В финале поэмы «Золотая гора» возникает (не называясь) образ-символ «чаши» или «кубка» – образ, столь характерный для русской и мировой поэзии («кубок жизни», «мирская чаша», «чаша вселенского горя» и т. д.). Не случайно этот образ столь заостренно и как бы неожиданно связан в поэме именно с образом великого поэта. Видимо, здесь не место раскрывать все значения этого образа, но одно все-таки стоит вспомнить:
Блажен, кто праздник жизни раноОставил, не допив до дна…Как видим, «странный» образ Пушкина в поэме не случаен и не произволен. Это именно пушкинский образ. Но не только. У Кузнецова он находит свое естественное, живое развитие; пушкинский «недопитый кубок» переосмысливается в поэме еще и через личную, оборванную «на полуслове» жизнь поэта, и через народно-эпическую «вселенскую чашу». По древнейшему обычаю, отхлебнув первый глоток, человек должен был расплескать остальное на землю, на окружающих, как бы ритуально воспроизводя «закон богов и природы», не таящих «чашу жизни» для одних себя, но окропляющих все и вся плодоносной влагой, одаряющих землю и людей животворящей благодатью дождя.
Чтобы выявить всю глубину и многообразие связей «странного» Пушкина, потребовалось бы немало места и времени. Поэт же скупыми, но емкими средствами образа создает свою версию Пушкина – дарующего напиток богов из чаши бессмертия всем, в том числе и нам, его потомкам. Хотя, по существу, подобные образы не исчерпываются никакими однозначными толкованиями.

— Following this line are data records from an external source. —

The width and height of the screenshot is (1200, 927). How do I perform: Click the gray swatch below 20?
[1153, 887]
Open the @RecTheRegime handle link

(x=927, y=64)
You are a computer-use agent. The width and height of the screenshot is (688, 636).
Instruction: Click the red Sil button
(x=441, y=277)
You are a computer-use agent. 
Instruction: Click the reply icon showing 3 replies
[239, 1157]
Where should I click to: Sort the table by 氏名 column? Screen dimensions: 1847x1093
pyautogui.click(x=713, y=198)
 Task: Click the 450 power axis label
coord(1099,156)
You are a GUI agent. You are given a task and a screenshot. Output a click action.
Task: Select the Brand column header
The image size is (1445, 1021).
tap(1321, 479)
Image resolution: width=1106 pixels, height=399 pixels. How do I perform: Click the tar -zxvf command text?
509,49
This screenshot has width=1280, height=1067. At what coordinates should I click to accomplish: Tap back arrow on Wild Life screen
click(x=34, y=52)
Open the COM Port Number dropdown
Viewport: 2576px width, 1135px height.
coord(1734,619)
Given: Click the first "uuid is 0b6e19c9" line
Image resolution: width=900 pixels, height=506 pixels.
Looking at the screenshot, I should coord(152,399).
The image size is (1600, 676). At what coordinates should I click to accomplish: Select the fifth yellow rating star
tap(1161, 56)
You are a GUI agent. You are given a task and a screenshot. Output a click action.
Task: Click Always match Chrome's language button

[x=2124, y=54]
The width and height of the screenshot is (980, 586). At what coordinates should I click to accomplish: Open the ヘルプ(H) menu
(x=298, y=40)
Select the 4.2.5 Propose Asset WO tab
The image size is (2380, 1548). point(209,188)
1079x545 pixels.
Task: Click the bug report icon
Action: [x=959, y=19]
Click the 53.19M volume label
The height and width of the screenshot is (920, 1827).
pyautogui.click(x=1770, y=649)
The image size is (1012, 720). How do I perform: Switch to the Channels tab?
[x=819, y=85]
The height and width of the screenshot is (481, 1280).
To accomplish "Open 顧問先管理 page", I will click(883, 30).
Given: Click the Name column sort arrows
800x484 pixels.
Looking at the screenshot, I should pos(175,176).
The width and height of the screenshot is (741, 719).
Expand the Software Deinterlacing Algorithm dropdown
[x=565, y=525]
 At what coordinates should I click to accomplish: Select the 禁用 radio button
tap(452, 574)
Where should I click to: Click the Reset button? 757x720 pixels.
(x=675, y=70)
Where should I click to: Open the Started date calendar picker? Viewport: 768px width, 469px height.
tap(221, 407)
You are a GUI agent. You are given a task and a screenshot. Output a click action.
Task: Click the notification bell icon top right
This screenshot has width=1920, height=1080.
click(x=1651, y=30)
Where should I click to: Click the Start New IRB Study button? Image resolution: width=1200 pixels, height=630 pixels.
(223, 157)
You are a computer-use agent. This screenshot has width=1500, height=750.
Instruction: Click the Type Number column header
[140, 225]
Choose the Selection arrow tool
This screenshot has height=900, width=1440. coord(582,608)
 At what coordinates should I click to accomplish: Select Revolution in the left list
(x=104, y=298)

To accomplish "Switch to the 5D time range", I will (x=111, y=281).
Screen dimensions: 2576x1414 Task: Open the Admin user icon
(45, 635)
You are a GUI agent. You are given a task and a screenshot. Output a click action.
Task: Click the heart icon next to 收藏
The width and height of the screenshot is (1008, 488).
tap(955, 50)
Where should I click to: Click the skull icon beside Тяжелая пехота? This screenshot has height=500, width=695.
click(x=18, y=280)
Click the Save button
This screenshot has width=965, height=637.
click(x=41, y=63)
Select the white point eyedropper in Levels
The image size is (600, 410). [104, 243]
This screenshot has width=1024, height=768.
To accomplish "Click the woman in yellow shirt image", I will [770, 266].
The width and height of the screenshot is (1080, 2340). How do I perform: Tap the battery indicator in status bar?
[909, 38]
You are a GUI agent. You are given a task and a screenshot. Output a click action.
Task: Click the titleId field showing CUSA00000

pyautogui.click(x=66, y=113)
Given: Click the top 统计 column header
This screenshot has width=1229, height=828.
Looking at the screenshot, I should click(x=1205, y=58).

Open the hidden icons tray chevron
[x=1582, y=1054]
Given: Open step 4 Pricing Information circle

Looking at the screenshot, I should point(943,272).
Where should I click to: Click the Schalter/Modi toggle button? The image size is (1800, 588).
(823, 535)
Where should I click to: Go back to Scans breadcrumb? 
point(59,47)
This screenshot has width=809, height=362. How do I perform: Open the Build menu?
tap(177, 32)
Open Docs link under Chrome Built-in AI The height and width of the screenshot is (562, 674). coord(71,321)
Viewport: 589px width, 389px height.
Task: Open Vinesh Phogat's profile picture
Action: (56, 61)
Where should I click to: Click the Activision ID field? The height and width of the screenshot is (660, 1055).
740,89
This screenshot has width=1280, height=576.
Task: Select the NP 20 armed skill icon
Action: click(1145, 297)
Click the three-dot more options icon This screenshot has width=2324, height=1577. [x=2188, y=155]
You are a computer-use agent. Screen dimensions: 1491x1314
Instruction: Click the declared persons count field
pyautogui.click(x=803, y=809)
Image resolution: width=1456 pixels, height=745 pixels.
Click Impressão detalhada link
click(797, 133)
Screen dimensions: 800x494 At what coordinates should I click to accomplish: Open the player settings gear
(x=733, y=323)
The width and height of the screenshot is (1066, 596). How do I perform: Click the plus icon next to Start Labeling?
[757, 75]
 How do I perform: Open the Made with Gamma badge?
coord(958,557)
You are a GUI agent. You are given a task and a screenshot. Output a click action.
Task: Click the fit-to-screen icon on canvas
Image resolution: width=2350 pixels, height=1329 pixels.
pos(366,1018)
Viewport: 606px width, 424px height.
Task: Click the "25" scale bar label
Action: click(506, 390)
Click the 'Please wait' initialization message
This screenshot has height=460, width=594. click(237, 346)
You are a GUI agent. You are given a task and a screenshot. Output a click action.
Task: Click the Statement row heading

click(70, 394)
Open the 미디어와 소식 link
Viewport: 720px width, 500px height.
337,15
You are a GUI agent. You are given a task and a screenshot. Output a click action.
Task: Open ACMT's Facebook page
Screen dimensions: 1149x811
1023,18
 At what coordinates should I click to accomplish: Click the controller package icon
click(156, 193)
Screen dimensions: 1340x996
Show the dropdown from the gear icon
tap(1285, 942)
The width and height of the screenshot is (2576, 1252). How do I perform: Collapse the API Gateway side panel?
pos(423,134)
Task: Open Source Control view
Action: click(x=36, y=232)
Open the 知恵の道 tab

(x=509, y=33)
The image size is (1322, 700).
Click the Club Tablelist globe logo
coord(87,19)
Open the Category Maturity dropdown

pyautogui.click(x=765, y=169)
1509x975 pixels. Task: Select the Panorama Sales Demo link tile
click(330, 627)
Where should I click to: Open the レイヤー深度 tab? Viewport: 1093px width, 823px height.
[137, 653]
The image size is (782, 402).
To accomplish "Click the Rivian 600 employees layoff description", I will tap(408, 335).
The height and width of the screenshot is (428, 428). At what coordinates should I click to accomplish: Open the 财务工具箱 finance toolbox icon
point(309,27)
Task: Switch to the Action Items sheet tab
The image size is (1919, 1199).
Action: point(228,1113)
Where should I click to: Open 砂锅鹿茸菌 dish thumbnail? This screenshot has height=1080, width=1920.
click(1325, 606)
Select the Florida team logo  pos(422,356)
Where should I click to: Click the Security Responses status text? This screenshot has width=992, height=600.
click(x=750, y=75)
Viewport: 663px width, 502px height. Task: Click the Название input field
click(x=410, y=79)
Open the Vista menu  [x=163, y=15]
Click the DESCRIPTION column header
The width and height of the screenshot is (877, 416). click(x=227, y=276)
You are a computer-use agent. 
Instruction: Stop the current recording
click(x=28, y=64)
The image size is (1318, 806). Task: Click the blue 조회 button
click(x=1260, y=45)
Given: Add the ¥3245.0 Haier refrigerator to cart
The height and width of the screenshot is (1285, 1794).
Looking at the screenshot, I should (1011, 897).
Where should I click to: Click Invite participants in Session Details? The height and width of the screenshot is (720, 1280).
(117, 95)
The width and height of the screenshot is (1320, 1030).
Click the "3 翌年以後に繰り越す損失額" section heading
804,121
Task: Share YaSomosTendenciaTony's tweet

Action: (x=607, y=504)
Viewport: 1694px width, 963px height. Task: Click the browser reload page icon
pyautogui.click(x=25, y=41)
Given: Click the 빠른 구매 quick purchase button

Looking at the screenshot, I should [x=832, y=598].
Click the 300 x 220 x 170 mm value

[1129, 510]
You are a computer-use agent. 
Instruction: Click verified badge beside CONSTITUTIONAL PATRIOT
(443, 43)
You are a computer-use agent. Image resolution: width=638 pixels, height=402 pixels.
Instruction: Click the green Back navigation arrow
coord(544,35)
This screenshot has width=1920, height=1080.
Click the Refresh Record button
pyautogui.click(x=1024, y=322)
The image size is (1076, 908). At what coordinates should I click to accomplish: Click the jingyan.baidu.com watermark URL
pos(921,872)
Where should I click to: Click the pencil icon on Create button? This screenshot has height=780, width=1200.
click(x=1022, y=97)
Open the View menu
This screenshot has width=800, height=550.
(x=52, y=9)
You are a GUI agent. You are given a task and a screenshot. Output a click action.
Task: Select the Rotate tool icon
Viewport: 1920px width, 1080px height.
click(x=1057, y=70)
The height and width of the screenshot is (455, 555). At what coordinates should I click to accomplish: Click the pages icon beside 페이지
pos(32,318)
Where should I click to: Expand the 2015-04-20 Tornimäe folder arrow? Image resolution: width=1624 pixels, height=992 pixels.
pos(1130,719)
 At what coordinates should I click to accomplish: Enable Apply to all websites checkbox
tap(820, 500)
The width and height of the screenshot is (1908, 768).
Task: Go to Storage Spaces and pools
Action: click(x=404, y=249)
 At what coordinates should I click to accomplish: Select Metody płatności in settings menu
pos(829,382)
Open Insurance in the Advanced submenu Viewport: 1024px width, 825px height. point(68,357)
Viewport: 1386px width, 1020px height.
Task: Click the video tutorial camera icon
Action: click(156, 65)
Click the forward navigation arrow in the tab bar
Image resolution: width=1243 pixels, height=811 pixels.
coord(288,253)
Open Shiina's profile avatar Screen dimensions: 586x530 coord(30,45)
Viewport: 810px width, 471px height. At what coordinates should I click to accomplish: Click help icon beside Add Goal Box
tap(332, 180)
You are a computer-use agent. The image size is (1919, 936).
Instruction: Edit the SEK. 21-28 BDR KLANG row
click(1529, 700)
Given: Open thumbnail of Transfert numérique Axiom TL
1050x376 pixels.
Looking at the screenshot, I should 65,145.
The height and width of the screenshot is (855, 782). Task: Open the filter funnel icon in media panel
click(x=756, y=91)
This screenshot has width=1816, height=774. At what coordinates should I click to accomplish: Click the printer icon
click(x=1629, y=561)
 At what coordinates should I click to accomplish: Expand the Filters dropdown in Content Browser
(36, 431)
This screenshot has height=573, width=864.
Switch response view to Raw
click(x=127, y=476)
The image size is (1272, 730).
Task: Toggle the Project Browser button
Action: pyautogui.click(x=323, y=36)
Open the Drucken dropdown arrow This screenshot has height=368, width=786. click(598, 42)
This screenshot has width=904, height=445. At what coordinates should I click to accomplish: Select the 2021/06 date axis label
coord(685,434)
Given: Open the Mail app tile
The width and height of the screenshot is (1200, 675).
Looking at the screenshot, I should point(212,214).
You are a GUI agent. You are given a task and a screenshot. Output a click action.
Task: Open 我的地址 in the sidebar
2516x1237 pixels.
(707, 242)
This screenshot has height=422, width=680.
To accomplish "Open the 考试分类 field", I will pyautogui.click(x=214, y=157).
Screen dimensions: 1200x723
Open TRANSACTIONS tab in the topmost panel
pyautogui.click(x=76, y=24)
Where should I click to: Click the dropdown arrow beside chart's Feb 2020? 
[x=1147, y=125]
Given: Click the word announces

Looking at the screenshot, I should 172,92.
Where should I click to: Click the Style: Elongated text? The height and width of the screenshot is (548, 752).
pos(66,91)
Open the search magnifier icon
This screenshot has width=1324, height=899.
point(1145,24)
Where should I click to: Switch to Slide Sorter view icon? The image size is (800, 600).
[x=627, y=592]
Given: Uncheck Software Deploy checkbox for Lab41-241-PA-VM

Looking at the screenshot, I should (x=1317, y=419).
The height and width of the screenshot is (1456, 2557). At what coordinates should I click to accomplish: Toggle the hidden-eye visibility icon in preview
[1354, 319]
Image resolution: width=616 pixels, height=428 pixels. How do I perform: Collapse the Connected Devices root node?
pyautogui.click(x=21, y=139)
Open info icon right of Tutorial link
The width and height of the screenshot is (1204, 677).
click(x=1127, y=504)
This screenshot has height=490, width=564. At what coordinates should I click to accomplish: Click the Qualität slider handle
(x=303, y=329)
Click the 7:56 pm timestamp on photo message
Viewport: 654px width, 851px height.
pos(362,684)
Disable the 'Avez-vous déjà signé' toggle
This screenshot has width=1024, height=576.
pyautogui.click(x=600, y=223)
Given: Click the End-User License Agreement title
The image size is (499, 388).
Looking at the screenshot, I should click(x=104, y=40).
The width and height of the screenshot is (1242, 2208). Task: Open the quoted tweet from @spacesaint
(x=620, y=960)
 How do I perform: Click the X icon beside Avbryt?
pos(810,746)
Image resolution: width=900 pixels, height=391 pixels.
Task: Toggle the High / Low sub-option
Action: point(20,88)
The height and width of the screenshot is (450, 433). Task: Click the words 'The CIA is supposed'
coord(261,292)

Образ у Ю. Кузнецова, как правило, не обыгрывается и не используется для каких-либо намеков или дешевых ассоциаций. Он у него живет своей художественной жизнью. Правда, справедливости ради должен сказать, что нередко и у него встречаешься с узкоспецифическим приспособлением «вечных образов», как, например, в стихах «Атомная сказка» (неоднократно хвалившихся уже печатно разными критиками), и даже прямо-таки с неудачными мотивами вроде: «Ночью вытащил я изо лба золотую стрелу Аполлона…»
Подобные стрелы, запущенные «парящей рукой», в поэзию Кузнецова в последнее время залетают частенько, хотя и явно не органичны его поэтическому миру. Не созерцательность и самоуспокоенность, но «духовная жажда» рождает порыв к вершинным завоеваниям поэзии. Не чувство достигнутого, а все-таки сознание пути владеет поэтом: «Дай мысли – дрожь… а совершенству – путь» – и это действительно тот единственный путь, который ведет к «Золотой горе».